# Start of EXTRACT PROVIDED

Question

Simplify the rational expression.\n$$\\frac{x^{4}+4 x^{3}-6 x^{2}-36 x-27}{x^{2}-9}$$

Answer

**step1 Understand the Goal of Simplification**

Simplifying a rational expression means rewriting it in its most concise form, often by dividing the numerator by the denominator. We are given the expression: $$\frac{x^{4}+4 x^{3}-6 x^{2}-36 x-27}{x^{2}-9}$$.

**step2 Factor the Denominator**

The denominator, $$x^2 - 9$$, is a difference of squares. A difference of squares can be factored into two binomials, one with a plus sign and one with a minus sign between the terms, using the formula $$A^2 - B^2 = (A-B)(A+B)$$.

$$x^2 - 9 = x^2 - 3^2 = (x-3)(x+3)$$

**step3 Perform Polynomial Long Division: First Term of Quotient**

To simplify the expression, we perform polynomial long division, which is similar to long division with numbers. We start by dividing the highest degree term of the numerator ($$x^4$$) by the highest degree term of the denominator ($$x^2$$).

# End of EXTRACT PROVIDED
# Start of DATA SECTION

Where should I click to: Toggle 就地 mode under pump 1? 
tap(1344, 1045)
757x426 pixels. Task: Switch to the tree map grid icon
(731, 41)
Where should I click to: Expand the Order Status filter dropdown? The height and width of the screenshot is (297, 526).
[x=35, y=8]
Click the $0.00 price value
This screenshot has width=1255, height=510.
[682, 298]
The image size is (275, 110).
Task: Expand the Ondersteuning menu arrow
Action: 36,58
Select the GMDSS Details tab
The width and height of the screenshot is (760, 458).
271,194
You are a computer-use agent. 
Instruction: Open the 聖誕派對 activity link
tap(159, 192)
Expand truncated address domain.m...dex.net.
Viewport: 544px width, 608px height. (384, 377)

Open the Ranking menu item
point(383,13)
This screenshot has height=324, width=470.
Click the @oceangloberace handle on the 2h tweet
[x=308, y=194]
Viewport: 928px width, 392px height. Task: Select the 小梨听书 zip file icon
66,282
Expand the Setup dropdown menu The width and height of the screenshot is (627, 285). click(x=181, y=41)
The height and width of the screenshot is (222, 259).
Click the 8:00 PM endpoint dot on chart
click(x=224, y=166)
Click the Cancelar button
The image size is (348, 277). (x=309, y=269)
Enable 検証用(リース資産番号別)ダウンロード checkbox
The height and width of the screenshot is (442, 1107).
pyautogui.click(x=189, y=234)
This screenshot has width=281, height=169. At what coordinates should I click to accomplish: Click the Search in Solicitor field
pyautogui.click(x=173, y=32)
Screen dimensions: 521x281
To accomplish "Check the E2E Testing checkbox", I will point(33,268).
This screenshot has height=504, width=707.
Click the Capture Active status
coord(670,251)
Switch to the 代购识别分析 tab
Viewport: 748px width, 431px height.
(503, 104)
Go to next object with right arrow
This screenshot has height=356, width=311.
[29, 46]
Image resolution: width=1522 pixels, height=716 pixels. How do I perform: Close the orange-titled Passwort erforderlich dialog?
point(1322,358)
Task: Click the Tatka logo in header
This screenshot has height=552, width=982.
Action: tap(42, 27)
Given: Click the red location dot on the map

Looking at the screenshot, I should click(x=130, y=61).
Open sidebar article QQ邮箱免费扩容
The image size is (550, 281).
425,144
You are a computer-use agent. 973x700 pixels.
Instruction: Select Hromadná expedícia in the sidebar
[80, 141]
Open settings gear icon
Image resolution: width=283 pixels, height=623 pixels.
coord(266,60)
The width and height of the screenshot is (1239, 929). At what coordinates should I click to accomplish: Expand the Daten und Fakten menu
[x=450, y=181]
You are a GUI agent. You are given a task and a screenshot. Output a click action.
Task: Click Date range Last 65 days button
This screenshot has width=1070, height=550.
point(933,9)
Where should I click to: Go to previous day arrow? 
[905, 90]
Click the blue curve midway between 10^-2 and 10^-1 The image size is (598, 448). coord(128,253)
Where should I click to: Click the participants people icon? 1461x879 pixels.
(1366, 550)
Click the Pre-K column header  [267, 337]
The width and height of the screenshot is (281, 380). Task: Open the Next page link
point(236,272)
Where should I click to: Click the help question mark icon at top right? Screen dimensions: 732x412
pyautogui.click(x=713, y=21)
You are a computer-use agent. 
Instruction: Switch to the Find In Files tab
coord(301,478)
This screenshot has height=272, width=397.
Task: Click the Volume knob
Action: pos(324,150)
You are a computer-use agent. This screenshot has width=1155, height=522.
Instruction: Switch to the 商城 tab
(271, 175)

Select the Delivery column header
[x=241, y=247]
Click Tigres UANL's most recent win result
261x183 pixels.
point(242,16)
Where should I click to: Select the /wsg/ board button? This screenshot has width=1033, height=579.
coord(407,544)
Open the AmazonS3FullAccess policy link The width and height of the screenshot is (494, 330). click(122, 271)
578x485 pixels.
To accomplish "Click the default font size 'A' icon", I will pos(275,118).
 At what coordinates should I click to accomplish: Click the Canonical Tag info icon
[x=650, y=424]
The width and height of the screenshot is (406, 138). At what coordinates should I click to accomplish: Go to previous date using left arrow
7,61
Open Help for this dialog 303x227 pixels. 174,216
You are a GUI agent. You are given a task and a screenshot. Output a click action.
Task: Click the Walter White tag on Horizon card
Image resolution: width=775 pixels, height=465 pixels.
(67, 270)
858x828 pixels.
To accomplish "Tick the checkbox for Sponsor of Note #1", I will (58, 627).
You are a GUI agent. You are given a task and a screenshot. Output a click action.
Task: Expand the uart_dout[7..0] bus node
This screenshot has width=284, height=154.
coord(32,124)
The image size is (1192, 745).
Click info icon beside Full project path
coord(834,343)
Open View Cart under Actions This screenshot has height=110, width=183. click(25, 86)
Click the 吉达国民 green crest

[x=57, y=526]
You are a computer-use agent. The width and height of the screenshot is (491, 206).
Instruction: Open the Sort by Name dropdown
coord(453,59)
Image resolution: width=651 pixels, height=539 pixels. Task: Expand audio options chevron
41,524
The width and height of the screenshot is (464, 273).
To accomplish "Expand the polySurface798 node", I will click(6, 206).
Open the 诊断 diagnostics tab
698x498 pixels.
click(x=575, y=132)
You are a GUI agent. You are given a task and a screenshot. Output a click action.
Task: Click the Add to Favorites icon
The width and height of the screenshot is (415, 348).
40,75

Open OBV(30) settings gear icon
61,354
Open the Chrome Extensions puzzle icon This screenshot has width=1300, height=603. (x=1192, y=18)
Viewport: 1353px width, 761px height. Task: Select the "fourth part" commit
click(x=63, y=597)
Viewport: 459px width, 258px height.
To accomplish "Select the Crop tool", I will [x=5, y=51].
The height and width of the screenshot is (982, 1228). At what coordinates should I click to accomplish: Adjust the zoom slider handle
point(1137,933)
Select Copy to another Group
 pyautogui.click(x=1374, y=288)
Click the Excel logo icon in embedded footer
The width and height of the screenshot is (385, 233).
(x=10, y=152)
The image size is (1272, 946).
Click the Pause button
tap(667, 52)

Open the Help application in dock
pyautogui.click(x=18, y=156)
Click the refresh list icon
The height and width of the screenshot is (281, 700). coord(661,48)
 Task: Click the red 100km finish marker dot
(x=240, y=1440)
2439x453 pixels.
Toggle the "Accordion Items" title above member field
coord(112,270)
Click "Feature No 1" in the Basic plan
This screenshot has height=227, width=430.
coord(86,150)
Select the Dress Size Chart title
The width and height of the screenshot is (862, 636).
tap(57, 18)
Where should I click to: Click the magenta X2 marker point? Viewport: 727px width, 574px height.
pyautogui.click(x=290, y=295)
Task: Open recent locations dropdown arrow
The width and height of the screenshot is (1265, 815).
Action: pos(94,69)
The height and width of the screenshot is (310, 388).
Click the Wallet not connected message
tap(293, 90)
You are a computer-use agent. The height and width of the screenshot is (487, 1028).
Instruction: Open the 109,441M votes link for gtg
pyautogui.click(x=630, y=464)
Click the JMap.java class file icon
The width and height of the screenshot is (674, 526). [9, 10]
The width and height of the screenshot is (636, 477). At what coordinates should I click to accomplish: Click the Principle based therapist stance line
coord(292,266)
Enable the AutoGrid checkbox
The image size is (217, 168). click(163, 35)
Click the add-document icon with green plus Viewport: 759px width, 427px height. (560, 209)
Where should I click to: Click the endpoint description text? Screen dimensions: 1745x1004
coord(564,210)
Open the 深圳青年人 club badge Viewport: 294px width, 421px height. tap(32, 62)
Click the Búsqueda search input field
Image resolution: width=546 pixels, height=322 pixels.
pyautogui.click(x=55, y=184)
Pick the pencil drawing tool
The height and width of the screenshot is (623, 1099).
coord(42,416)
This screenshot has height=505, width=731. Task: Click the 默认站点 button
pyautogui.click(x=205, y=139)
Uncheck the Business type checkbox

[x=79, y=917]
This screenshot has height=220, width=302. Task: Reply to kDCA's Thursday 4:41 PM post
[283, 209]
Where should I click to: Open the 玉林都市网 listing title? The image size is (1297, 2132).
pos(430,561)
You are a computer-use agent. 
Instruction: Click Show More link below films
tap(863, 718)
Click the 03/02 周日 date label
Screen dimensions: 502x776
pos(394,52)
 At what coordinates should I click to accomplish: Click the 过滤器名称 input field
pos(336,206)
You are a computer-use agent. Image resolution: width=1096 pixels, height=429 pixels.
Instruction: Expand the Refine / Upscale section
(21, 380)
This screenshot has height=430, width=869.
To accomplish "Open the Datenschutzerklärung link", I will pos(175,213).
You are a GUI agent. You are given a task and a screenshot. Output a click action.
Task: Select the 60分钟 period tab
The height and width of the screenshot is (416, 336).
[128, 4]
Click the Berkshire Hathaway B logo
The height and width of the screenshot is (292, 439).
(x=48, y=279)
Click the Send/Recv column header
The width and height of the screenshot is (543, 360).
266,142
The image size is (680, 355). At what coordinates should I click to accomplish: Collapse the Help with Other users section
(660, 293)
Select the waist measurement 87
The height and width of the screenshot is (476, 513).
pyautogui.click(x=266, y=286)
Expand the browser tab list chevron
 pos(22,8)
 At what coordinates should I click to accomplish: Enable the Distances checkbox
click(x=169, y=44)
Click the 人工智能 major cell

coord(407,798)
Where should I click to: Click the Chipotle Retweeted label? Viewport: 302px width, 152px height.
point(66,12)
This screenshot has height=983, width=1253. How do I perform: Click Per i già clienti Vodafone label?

# End of DATA SECTION

**REQUIRED TASK 1**
According to the worked solution, what type of expression is the denominator x² − 9?
**REQUIRED TASK 2**
Condense the paragraph of the worked solution that begins "The denominator," into one shorter sentence that keeps its main facts.
The data can be set aside; none of it is required here.

**FINAL RESULT 1**
A difference of squares.

**FINAL RESULT 2**
The denominator $$x^2 - 9$$ is a difference of squares, which factors into two binomials, one joined by a plus sign and one by a minus sign, using $$A^2 - B^2 = (A-B)(A+B)$$.